▶ Task brief:
Search the listing below for the word "with" and copy each line that holds it.

++++++++++

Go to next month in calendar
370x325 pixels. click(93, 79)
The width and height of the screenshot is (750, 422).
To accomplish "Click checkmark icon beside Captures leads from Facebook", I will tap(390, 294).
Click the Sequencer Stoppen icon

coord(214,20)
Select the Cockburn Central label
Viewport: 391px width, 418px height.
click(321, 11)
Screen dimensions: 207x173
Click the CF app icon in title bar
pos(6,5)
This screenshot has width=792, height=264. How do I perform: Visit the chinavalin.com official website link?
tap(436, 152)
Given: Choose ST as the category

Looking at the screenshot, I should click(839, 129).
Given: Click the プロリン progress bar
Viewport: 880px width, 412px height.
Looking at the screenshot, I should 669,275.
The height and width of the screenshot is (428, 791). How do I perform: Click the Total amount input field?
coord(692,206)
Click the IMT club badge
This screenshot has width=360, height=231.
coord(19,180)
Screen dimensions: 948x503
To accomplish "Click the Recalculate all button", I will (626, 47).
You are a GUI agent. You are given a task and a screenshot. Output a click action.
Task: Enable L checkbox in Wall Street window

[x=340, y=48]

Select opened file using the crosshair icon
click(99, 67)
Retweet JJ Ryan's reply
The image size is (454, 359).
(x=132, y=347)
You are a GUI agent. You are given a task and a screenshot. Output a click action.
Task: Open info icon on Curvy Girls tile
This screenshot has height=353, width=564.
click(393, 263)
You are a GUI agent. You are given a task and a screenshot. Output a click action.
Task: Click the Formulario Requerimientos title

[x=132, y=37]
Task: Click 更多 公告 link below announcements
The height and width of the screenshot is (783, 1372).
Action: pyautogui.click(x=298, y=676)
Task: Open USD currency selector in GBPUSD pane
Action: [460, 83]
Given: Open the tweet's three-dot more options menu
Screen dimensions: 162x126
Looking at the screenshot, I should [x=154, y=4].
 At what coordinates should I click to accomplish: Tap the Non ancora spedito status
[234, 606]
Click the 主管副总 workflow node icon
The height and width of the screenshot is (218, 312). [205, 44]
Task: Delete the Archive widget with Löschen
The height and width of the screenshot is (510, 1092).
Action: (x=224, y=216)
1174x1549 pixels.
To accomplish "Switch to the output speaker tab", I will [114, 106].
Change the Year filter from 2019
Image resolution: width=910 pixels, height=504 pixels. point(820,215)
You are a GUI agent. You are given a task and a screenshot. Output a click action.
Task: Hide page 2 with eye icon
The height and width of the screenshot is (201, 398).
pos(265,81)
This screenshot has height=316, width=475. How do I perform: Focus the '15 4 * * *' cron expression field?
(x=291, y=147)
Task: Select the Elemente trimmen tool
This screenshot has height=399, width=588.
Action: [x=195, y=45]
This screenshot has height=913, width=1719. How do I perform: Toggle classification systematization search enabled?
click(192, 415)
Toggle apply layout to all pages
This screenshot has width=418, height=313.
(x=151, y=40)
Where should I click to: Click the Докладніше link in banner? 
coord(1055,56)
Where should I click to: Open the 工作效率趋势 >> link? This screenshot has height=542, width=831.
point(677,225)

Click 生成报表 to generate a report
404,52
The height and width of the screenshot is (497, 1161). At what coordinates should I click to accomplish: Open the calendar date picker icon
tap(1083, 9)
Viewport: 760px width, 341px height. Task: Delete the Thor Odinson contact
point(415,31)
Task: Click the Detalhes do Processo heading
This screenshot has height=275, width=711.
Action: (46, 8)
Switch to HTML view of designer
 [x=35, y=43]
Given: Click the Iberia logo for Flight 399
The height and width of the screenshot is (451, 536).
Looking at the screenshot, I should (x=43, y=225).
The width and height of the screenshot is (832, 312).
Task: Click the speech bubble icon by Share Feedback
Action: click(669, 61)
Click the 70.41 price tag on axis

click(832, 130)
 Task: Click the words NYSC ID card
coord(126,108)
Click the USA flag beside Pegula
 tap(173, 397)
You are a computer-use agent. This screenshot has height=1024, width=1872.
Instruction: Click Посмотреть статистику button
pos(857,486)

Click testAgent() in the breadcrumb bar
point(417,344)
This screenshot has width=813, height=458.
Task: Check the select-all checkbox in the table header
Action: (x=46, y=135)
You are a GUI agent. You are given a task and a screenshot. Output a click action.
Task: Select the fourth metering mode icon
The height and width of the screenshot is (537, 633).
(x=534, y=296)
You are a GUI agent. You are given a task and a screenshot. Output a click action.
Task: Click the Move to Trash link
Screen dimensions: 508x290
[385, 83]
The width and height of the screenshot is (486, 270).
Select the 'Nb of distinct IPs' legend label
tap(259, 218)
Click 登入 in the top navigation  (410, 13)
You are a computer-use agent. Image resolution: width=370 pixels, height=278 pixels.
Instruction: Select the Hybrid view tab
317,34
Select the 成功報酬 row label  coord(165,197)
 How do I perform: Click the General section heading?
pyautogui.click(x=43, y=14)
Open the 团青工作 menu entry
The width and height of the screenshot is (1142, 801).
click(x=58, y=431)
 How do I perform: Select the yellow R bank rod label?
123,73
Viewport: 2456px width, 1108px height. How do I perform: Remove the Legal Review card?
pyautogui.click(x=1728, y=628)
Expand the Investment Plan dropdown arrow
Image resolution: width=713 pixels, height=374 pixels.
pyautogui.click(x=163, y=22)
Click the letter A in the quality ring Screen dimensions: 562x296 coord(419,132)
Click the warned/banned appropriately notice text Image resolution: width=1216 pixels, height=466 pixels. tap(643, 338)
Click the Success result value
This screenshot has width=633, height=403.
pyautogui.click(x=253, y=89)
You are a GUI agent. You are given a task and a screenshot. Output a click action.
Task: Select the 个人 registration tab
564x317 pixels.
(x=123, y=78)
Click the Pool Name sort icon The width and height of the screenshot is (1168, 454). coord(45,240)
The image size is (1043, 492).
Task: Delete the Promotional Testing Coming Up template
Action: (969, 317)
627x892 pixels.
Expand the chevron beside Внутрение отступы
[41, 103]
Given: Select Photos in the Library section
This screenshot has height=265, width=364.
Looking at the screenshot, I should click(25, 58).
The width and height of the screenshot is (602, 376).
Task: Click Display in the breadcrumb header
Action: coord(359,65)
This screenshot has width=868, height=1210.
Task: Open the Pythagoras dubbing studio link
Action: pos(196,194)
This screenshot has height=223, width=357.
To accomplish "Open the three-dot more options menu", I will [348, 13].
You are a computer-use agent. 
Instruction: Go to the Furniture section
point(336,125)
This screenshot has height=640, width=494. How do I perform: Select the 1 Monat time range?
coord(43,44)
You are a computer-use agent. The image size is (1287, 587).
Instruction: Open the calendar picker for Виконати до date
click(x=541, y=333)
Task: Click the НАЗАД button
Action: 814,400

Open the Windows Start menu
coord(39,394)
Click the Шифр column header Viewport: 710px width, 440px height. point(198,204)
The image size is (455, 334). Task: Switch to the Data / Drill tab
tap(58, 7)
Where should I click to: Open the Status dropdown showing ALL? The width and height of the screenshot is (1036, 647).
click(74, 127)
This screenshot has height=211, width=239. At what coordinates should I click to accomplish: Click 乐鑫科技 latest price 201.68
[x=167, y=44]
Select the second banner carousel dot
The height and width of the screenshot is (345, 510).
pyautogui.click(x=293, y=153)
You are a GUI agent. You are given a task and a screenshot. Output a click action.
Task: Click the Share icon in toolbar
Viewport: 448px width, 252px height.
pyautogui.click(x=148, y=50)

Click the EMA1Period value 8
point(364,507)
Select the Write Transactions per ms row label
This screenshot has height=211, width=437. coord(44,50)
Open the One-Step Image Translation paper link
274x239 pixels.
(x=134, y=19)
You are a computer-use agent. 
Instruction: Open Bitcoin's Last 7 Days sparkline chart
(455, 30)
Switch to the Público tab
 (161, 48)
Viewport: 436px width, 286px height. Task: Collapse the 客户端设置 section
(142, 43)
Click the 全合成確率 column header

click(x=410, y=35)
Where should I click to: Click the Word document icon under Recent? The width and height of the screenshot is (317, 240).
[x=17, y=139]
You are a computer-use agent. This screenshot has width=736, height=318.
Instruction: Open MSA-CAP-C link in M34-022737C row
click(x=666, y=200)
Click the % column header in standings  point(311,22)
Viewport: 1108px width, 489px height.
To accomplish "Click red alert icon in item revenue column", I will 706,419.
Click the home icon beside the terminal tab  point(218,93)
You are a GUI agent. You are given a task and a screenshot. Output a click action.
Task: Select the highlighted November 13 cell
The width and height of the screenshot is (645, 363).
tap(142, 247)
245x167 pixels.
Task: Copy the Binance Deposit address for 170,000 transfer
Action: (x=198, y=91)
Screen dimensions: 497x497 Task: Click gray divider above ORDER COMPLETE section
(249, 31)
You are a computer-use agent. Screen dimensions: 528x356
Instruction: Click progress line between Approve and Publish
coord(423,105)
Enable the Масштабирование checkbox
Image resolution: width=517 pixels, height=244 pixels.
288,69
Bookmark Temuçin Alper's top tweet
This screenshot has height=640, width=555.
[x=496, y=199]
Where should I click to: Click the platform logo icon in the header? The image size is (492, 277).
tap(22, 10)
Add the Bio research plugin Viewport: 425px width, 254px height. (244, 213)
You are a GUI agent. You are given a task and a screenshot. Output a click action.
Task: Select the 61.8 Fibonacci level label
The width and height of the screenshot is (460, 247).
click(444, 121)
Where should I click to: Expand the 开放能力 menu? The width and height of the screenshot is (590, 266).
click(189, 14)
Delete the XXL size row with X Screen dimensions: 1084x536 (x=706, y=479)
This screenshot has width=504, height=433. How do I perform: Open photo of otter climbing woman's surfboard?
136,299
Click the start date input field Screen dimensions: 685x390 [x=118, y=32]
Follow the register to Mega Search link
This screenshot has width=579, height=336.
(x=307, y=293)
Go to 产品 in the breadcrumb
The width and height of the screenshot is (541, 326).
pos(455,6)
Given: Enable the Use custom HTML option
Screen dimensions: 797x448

++++++++++

▶ Result:
Task: Delete the Archive widget with Löschen
Task: Hide page 2 with eye icon
Delete the XXL size row with X Screen dimensions: 1084x536 (x=706, y=479)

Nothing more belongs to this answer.